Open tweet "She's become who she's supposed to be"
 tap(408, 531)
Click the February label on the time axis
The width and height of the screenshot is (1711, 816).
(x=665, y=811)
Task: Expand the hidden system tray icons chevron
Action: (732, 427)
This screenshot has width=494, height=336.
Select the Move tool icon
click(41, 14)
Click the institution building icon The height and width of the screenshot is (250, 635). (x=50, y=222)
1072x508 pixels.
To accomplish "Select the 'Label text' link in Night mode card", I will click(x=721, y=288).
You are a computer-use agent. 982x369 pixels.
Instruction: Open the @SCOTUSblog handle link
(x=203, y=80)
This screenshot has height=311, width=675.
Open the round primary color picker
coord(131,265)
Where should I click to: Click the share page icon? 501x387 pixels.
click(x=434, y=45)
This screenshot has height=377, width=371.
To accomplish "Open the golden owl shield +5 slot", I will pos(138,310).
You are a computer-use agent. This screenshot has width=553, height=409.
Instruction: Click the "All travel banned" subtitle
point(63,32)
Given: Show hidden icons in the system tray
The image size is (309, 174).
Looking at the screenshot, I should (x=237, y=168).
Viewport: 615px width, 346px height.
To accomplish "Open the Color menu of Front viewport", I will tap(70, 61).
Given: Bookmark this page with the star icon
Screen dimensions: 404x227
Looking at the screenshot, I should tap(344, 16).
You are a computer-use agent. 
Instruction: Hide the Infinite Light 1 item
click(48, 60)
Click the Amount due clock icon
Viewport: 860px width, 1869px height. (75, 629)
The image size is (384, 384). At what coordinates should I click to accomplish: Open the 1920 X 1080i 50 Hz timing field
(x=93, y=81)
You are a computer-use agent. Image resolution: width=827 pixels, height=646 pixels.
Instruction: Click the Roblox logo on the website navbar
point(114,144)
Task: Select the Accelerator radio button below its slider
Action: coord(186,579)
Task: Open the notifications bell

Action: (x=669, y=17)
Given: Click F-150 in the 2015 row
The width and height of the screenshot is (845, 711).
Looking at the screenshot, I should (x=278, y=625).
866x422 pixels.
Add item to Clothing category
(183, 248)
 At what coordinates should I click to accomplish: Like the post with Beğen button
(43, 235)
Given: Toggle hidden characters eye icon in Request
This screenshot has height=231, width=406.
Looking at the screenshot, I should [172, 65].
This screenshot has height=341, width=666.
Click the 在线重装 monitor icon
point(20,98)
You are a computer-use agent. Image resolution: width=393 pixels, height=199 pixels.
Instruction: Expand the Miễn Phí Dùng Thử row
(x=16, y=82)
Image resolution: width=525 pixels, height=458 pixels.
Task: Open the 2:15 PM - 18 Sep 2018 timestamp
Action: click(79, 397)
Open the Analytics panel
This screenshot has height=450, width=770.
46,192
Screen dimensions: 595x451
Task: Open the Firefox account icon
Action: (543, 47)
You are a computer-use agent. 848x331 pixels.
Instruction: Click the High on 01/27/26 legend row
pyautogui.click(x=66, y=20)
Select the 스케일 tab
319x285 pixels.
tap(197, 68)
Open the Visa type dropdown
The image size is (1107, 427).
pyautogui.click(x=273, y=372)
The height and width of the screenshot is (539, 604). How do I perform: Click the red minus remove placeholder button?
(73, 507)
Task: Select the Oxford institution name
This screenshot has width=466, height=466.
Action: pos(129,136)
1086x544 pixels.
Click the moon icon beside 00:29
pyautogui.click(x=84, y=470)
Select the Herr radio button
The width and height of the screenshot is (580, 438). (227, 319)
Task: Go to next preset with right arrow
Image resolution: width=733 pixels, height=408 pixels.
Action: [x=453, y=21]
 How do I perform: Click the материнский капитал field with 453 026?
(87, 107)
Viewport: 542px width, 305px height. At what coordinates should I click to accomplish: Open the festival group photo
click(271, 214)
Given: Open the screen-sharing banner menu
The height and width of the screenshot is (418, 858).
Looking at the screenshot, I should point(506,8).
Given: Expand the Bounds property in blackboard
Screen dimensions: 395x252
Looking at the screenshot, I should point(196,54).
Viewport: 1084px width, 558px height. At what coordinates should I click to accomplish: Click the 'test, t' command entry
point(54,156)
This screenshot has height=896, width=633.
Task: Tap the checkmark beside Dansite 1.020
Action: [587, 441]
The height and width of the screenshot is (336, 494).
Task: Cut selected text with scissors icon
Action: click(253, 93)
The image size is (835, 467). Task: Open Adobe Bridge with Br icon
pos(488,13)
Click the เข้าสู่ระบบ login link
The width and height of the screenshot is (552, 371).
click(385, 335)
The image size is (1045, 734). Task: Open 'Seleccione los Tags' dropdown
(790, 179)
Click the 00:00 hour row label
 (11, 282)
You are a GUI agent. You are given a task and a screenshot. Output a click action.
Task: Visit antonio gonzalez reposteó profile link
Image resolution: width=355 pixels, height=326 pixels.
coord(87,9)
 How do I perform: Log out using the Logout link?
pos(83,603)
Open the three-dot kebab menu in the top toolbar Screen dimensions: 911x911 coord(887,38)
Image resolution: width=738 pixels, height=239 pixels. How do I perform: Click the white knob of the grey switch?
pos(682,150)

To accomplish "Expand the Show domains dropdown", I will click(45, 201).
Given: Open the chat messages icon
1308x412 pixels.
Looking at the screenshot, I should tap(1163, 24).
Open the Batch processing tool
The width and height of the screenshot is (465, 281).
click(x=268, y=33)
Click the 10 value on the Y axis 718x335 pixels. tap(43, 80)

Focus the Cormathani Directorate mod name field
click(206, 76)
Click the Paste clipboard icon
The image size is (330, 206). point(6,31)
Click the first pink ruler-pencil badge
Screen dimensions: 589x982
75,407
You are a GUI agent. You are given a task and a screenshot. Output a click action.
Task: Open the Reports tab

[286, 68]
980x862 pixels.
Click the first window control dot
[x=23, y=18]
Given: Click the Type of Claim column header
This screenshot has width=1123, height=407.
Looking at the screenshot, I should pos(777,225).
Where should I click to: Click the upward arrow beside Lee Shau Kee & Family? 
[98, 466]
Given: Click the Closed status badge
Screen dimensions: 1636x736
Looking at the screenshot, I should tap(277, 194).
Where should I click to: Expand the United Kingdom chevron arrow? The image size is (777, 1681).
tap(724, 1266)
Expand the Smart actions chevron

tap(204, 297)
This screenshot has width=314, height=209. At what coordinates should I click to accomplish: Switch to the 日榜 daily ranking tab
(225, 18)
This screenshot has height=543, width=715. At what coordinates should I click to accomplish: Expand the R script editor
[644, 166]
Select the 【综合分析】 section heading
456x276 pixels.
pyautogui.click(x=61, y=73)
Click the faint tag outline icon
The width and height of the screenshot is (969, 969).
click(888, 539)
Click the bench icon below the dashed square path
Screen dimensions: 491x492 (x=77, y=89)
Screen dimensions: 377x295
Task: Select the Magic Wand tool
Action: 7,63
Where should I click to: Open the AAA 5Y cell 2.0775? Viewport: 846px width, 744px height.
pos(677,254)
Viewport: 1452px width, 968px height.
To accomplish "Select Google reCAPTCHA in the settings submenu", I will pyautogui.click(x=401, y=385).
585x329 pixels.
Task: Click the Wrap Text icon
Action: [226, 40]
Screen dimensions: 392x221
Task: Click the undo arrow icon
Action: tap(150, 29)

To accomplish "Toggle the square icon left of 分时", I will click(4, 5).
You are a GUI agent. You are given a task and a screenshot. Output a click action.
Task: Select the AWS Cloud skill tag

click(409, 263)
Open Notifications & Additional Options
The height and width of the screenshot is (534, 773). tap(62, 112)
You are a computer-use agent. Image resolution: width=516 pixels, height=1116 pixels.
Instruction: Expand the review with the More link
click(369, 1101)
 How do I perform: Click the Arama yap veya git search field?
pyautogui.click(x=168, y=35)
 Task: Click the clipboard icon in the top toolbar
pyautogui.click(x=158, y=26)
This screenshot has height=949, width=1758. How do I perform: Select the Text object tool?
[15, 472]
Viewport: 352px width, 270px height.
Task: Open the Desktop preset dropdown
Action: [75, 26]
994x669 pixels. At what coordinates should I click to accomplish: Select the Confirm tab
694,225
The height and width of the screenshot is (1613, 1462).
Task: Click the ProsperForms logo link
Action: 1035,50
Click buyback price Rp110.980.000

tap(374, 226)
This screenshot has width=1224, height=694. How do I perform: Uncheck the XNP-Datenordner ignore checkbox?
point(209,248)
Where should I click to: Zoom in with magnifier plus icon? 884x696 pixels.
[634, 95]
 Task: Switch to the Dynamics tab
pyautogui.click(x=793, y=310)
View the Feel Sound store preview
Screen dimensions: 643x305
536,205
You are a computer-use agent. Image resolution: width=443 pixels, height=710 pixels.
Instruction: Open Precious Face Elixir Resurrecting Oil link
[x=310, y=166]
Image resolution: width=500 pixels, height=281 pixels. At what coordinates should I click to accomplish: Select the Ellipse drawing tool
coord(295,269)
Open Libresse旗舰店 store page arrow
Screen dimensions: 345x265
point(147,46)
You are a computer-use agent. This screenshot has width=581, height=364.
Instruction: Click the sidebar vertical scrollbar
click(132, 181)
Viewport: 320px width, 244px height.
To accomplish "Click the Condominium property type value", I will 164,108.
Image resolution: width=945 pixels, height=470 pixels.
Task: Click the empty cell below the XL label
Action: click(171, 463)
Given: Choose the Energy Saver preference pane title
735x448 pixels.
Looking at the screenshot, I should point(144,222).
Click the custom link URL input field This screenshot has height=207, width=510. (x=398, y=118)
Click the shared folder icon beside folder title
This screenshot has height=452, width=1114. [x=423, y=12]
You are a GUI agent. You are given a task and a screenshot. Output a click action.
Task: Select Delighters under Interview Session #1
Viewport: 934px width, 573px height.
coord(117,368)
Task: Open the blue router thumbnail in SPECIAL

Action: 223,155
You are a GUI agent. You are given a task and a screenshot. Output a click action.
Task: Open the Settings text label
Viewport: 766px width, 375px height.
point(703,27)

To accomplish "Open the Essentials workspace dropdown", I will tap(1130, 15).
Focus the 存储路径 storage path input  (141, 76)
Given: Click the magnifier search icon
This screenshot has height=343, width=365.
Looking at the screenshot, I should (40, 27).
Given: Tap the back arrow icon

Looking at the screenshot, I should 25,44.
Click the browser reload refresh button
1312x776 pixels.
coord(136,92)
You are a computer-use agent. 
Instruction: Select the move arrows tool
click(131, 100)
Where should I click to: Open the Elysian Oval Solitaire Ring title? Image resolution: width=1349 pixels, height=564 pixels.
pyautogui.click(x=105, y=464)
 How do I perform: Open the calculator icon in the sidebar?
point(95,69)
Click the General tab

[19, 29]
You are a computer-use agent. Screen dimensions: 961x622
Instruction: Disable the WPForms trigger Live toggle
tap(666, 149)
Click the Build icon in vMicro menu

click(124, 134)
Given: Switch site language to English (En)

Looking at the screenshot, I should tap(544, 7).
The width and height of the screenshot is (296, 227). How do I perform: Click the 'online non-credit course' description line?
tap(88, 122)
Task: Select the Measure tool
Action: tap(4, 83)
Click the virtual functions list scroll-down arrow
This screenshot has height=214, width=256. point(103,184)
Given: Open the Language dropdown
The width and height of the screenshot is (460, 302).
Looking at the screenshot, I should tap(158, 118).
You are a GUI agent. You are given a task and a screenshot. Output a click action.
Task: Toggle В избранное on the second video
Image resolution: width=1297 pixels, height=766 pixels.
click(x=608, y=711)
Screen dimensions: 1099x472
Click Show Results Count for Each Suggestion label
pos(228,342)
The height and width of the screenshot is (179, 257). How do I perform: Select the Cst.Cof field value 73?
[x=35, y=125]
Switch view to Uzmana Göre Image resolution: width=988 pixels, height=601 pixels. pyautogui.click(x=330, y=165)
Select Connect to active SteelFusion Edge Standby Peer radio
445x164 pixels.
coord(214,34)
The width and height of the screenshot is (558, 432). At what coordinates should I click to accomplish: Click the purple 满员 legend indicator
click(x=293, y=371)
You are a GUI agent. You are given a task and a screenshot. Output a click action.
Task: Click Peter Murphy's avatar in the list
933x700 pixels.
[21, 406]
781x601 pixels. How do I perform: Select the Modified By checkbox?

### EXERCISE
All that is needed is the number of lines in the material containing the string "computer".

### TASK OUTPUT
11